Rows showing where targets appear

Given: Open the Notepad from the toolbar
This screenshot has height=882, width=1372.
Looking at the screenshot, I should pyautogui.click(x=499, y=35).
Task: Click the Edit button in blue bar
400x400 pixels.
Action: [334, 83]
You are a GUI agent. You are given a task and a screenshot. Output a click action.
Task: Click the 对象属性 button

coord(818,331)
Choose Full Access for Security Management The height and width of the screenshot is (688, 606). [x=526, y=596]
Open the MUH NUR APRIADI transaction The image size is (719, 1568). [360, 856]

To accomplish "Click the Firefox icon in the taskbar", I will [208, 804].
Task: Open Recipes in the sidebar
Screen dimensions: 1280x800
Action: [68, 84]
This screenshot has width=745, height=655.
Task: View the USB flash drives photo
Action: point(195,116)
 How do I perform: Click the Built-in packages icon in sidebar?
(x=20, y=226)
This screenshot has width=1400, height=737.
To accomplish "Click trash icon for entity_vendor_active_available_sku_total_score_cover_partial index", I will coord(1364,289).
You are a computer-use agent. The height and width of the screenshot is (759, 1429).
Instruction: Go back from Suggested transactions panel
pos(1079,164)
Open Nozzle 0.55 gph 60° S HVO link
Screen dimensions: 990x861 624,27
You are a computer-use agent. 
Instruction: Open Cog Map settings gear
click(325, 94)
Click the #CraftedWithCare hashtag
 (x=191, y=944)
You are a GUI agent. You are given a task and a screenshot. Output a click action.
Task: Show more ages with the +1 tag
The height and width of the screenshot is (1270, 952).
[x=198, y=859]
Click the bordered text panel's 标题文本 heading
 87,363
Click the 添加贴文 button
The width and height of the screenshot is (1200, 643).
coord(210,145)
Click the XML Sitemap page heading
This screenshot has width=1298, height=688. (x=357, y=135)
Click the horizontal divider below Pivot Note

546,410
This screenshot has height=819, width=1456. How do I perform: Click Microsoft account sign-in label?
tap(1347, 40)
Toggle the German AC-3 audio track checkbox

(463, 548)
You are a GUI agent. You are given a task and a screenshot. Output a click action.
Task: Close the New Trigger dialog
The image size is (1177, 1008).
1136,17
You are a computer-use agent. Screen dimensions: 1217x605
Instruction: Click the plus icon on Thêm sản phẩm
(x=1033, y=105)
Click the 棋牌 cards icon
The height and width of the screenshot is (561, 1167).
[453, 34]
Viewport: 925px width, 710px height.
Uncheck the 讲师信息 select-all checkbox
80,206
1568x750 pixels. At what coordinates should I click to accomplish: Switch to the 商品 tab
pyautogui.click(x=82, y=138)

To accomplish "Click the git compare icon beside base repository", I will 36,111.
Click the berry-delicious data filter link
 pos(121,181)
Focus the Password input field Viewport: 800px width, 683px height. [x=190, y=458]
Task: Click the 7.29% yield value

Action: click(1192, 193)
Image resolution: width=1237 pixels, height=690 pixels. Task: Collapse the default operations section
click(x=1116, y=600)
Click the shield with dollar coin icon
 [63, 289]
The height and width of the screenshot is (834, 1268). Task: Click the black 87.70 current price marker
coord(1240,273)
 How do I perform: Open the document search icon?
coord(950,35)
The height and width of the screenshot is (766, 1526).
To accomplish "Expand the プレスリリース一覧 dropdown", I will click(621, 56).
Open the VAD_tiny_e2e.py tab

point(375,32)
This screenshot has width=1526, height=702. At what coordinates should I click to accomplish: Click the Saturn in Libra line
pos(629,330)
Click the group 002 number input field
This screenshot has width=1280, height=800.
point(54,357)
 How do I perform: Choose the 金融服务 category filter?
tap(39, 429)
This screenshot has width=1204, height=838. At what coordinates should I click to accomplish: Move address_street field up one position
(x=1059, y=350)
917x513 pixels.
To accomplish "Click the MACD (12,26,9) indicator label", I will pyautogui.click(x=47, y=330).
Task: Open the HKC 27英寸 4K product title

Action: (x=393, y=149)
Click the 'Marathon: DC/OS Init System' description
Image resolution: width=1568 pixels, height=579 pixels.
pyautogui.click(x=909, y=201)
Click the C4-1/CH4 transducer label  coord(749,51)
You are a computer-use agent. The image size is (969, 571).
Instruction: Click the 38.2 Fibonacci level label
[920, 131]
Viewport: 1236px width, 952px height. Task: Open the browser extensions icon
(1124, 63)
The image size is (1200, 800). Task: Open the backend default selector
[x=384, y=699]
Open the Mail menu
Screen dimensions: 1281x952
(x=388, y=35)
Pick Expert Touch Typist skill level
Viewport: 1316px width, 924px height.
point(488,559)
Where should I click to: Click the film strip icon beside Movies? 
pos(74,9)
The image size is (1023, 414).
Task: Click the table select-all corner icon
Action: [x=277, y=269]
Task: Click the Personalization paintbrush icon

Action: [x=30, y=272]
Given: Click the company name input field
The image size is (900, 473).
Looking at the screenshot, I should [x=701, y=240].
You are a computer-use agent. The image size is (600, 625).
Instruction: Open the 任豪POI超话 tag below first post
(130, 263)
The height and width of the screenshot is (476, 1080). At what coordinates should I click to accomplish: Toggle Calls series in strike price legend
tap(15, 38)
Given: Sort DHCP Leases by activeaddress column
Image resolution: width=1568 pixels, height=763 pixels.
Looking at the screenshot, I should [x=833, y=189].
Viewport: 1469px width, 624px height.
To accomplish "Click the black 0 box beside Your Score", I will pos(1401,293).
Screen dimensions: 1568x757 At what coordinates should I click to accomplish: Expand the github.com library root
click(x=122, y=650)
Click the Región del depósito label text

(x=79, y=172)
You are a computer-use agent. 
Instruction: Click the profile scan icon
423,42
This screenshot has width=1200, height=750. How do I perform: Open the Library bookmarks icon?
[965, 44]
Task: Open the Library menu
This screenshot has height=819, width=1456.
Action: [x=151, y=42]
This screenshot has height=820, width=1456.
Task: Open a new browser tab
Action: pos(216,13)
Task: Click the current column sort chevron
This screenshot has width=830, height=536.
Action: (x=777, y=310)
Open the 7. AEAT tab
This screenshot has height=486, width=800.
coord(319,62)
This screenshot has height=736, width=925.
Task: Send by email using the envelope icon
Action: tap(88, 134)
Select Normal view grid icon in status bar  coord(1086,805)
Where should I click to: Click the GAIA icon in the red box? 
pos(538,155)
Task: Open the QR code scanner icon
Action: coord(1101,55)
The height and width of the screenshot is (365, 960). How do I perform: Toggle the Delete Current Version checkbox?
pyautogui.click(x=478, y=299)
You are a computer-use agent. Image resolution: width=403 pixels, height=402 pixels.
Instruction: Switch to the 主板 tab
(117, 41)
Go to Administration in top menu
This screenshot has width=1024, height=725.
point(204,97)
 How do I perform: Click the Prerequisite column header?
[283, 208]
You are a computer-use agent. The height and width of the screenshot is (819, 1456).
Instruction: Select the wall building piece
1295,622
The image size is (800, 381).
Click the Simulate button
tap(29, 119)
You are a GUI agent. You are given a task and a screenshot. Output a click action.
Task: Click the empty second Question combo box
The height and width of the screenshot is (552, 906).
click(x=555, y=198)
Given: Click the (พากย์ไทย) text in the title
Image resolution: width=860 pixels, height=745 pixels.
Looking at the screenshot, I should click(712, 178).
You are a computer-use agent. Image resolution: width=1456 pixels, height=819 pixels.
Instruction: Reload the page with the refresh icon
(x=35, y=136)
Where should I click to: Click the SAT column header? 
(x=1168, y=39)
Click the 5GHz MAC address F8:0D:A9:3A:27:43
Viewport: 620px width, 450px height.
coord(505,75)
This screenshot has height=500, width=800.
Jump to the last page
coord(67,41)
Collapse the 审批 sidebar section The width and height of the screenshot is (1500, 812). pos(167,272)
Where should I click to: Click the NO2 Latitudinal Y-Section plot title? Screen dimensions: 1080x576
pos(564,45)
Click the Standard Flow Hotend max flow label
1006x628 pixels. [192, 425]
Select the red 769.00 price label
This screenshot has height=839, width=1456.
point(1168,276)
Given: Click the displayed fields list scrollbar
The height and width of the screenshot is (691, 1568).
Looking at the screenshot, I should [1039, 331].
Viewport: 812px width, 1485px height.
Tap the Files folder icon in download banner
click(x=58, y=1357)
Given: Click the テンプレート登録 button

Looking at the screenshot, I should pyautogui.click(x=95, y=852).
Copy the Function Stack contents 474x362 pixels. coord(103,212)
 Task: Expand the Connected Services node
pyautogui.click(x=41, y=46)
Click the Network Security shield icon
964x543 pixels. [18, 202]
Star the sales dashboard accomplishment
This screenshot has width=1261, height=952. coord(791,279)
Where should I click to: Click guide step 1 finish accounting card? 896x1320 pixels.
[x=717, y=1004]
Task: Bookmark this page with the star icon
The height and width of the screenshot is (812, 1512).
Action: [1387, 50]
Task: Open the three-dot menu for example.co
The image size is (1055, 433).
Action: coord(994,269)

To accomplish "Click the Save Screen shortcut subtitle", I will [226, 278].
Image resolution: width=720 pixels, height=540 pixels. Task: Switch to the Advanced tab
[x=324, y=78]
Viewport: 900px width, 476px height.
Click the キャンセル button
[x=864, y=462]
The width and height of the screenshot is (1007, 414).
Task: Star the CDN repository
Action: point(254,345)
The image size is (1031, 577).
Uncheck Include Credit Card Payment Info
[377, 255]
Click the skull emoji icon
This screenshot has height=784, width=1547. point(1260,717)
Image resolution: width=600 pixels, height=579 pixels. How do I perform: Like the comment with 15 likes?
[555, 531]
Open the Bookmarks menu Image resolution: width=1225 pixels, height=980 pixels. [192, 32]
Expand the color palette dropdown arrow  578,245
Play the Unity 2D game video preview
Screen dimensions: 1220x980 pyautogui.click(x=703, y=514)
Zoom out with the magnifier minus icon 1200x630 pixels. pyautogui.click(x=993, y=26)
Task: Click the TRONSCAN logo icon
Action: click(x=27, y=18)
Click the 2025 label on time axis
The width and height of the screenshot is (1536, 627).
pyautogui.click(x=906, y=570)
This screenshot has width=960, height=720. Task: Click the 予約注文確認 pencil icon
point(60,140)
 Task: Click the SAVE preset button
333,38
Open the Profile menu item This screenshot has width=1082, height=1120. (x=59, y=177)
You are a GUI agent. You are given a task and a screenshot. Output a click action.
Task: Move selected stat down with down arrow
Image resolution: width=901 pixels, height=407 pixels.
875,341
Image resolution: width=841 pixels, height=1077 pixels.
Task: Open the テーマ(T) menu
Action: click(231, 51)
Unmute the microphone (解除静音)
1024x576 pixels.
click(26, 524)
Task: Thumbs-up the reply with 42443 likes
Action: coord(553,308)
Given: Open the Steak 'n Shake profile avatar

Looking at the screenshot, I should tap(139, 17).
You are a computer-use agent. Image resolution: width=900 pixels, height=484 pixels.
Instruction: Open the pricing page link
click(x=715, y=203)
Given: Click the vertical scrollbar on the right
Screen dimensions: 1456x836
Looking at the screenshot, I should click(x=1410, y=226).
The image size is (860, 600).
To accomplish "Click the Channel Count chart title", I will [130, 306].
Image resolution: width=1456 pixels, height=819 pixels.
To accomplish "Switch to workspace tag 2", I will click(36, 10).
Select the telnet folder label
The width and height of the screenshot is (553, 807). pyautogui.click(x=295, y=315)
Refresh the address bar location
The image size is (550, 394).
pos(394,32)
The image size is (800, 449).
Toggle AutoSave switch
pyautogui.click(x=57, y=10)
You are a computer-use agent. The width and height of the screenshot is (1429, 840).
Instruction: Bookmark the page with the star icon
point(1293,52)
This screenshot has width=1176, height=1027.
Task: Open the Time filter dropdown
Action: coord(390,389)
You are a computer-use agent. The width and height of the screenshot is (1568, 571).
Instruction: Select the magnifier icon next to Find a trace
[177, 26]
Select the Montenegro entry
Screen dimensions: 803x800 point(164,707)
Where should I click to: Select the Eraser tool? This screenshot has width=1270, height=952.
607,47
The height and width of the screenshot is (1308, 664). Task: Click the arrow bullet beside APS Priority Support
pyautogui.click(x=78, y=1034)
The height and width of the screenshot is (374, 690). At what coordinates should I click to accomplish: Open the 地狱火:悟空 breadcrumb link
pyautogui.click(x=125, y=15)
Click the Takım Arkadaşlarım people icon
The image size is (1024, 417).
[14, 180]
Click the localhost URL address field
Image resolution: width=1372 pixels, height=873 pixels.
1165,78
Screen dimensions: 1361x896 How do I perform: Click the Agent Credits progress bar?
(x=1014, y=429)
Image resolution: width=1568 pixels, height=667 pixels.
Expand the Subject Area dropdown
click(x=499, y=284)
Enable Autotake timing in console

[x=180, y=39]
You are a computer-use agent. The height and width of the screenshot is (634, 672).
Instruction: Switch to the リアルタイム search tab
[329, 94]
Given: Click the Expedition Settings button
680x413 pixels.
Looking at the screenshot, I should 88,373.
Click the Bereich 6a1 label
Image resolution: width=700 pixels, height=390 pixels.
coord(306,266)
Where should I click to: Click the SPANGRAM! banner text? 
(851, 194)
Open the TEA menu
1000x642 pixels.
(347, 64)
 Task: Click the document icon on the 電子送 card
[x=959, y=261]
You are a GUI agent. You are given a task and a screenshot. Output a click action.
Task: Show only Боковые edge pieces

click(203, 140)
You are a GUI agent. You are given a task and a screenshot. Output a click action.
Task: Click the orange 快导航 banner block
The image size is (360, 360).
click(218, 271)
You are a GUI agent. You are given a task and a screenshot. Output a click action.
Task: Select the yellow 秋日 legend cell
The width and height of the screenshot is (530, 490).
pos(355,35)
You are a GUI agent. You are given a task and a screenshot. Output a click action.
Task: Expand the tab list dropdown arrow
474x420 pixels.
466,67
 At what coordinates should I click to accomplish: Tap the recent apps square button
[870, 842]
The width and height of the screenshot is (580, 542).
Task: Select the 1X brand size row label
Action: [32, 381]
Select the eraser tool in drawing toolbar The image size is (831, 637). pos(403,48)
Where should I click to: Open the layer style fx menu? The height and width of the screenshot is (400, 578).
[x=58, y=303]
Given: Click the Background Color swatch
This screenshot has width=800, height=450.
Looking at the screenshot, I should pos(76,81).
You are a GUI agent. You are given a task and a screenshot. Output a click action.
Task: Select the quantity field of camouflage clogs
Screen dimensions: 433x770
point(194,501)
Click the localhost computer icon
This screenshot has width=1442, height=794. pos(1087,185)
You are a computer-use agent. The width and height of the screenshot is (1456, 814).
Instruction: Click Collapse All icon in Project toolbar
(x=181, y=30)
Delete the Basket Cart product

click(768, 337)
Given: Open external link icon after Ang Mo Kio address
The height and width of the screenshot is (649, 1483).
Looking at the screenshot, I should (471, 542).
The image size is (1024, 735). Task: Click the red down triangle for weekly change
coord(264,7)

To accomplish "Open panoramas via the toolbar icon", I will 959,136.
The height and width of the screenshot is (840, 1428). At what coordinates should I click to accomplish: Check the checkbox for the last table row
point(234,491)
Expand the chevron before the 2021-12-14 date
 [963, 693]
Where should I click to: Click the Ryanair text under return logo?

> Task requirements:
Count the lines in the items above that contain the string "list", matching case exactly. Give only the number.

> Response for this exercise:
2